Молодой киевлянин откинулся чуть назад, опираясь спиной на бревенчатую стену и слегка запрокидывая голову, отчего чёрные кудри разметались по широким плечам, а на лицо, и без того бледное, легла лёгкая тень.
– Василием кличут, – словно нехотя молвил он, растягивая слова. – Васильком в детстве звали.
Димитрий с трудом удержался, чтоб не вскрикнуть от изумления. Вот он, этот самый Василько-Василий, о котором Светланка намедни говорила! И похож он на приближённого ко двору княжескому, ей-богу, похож! И очи у него глядят не так, и речь не такова, и сам-то он держится не по-простому!

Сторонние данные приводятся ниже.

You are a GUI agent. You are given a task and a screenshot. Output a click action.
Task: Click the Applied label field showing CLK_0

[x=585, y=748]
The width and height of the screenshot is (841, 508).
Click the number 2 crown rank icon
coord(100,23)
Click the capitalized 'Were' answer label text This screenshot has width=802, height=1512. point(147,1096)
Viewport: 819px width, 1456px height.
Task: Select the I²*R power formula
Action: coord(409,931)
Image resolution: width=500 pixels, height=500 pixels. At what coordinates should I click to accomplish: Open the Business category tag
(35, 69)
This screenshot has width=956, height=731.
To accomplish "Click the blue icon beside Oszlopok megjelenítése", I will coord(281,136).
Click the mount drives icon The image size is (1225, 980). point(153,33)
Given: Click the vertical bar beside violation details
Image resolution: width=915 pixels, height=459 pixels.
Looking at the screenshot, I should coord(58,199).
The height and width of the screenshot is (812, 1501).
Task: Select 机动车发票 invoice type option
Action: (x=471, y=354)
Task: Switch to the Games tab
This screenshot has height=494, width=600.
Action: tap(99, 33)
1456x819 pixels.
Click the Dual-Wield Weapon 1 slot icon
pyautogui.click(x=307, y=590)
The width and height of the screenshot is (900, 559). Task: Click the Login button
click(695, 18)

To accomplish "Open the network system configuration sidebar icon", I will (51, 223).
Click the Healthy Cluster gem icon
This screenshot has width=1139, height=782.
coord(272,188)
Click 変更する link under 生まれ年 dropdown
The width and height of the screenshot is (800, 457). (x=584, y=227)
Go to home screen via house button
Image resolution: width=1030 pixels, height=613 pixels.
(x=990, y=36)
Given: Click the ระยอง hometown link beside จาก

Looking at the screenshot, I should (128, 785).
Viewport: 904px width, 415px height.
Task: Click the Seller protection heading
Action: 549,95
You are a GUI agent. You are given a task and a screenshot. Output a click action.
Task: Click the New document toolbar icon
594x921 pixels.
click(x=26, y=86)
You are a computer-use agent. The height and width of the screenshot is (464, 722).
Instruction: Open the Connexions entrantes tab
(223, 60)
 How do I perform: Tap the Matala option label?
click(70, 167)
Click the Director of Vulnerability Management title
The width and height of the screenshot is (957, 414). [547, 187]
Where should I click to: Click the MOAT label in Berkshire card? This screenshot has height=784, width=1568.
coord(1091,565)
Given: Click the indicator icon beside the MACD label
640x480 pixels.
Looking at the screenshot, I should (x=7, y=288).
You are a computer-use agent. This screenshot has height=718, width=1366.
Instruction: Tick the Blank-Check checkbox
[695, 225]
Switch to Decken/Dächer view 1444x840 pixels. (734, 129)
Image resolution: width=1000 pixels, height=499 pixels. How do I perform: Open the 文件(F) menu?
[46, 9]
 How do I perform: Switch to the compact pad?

– Был я в твоём Полоцке, делу ратному обучался, – тем временем продолжал Василько, снова меняя позу и облокачиваясь на стол, так что его руки оказались совсем близко от сжатых ладоней Димитрия, и юноша неосознанно чуть отодвинулся – холодно было подле этого человека, небезопасно, чувствовало сердце Димитрия. Однако ж с каждой фразою его Димитрий всё более убеждался в том, что нашёл того, кого искал. – Ничего там нет, и людей хороших нет. Помню я, была одна девчонка, дружинника дочь, добрая да красивая, жаль только, маленькая!
При этих словах Василий расхохотался, жеманно приоткрыв тонкие губы и закрыв глаза, а Димитрий вспыхнул и, почувствовав, что краснеет, прижал прохладные ладони к разгорячённым щекам.
– Не Светланка ли?
– Она самая! – смех Василька тут же оборвался, застыв на верхушке, рассыпался невидимой пылью, и голос зазвучал с нотками лёгкого удивления. – Откуда ведаешь про неё?
– Так, – уклонился от прямого ответа Димитрий, но проскользнула мысль у него, что собеседник не поверил ему, заподозрил что-то неладное. А хотя что можно подумать? Равно сам сказал, что нет в Полоцке ничего хорошего.